Energy, exergy, and economic analysis of a solar photovoltaic and photothermal hybrid energy supply system for residential buildings

Abstract

In this study, a dynamic simulation model is developed based on the mathematical model of a solar photovoltaic and photothermal hybrid energy supply system (PV-PTHS) employing the TRNSYS simulation software. The corresponding operational control strategy for the PV-PTHS is proposed. The impact of different PV and PT areas on the performance and the energy and exergy flows of the PV-PTHS throughout the year are analyzed using simulations. In addition, the dynamic performance of the PV-PTHS on typical days is reported during the heating period, transition period, and cooling period. Also, the monthly exergy performance of the system is comprehensively analyzed.
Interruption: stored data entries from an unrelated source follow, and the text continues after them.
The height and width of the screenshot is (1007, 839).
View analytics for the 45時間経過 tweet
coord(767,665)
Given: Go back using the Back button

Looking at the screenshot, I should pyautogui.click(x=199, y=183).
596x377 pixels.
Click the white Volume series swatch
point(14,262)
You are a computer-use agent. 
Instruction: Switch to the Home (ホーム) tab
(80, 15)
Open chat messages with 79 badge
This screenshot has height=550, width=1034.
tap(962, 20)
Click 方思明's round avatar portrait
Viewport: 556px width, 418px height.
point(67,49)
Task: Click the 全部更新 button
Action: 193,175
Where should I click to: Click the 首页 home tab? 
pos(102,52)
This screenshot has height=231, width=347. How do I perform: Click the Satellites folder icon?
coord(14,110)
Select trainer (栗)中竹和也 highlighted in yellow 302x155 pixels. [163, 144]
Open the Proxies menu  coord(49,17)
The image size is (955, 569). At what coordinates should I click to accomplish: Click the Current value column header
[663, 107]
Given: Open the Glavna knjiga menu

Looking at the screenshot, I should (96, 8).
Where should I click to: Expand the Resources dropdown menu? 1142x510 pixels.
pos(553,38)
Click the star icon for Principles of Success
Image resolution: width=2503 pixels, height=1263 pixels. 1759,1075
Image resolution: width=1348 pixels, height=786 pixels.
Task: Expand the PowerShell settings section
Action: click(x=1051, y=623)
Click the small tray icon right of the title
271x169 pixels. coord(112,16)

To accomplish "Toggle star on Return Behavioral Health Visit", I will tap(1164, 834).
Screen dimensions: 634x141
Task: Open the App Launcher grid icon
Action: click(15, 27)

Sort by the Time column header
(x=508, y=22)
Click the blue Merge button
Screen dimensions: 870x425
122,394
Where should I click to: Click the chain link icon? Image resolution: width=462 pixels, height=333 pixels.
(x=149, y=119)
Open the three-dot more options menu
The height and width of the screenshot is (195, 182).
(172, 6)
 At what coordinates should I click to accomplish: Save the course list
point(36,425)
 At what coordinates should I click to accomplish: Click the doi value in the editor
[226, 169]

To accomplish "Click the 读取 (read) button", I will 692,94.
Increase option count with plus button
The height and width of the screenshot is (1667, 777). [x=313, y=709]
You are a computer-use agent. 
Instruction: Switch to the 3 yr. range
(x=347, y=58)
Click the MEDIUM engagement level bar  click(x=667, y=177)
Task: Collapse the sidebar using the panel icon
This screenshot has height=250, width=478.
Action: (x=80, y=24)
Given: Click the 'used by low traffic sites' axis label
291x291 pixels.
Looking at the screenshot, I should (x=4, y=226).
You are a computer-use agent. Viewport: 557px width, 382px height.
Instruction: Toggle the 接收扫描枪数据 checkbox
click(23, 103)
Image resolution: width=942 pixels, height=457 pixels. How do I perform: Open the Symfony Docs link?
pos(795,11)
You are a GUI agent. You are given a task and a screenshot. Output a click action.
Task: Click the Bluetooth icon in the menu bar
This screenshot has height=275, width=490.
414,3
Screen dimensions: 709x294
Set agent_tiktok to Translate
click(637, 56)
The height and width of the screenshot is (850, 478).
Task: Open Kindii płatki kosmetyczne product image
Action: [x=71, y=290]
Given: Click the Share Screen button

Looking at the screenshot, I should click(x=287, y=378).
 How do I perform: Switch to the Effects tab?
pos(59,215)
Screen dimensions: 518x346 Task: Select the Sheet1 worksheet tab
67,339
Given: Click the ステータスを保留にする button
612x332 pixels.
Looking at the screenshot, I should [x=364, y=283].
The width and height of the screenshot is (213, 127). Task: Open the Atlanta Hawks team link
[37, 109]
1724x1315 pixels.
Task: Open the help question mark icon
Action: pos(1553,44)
Finally, the cost-effectiveness and energy savings of the PV-PTHS are reported and compared against the single PT and single PV systems. The results show that the energy loss of the PV cells is the highest, followed by the solar collector. However, the exergy efficiency of the collector is lower than that of the PV cell in the PV-PTHS, and the low exergy efficiency of the collector results in a lower exergy efficiency of the PT subsystem (PTS). Considering similar initial investments, the PV power supply ratio of the PV-PTHS is the highest in areas with a large heating load, such as Nagqu and Yinchuan. The heat supply ratio and the cost-effectiveness of the signal PT system are the best. Overall, the proposed PV-PTHS yields the highest primary energy saving ratio (PESR) and the best cost-effectiveness for areas with a small heating load, such as Wuhan and Fuzhou.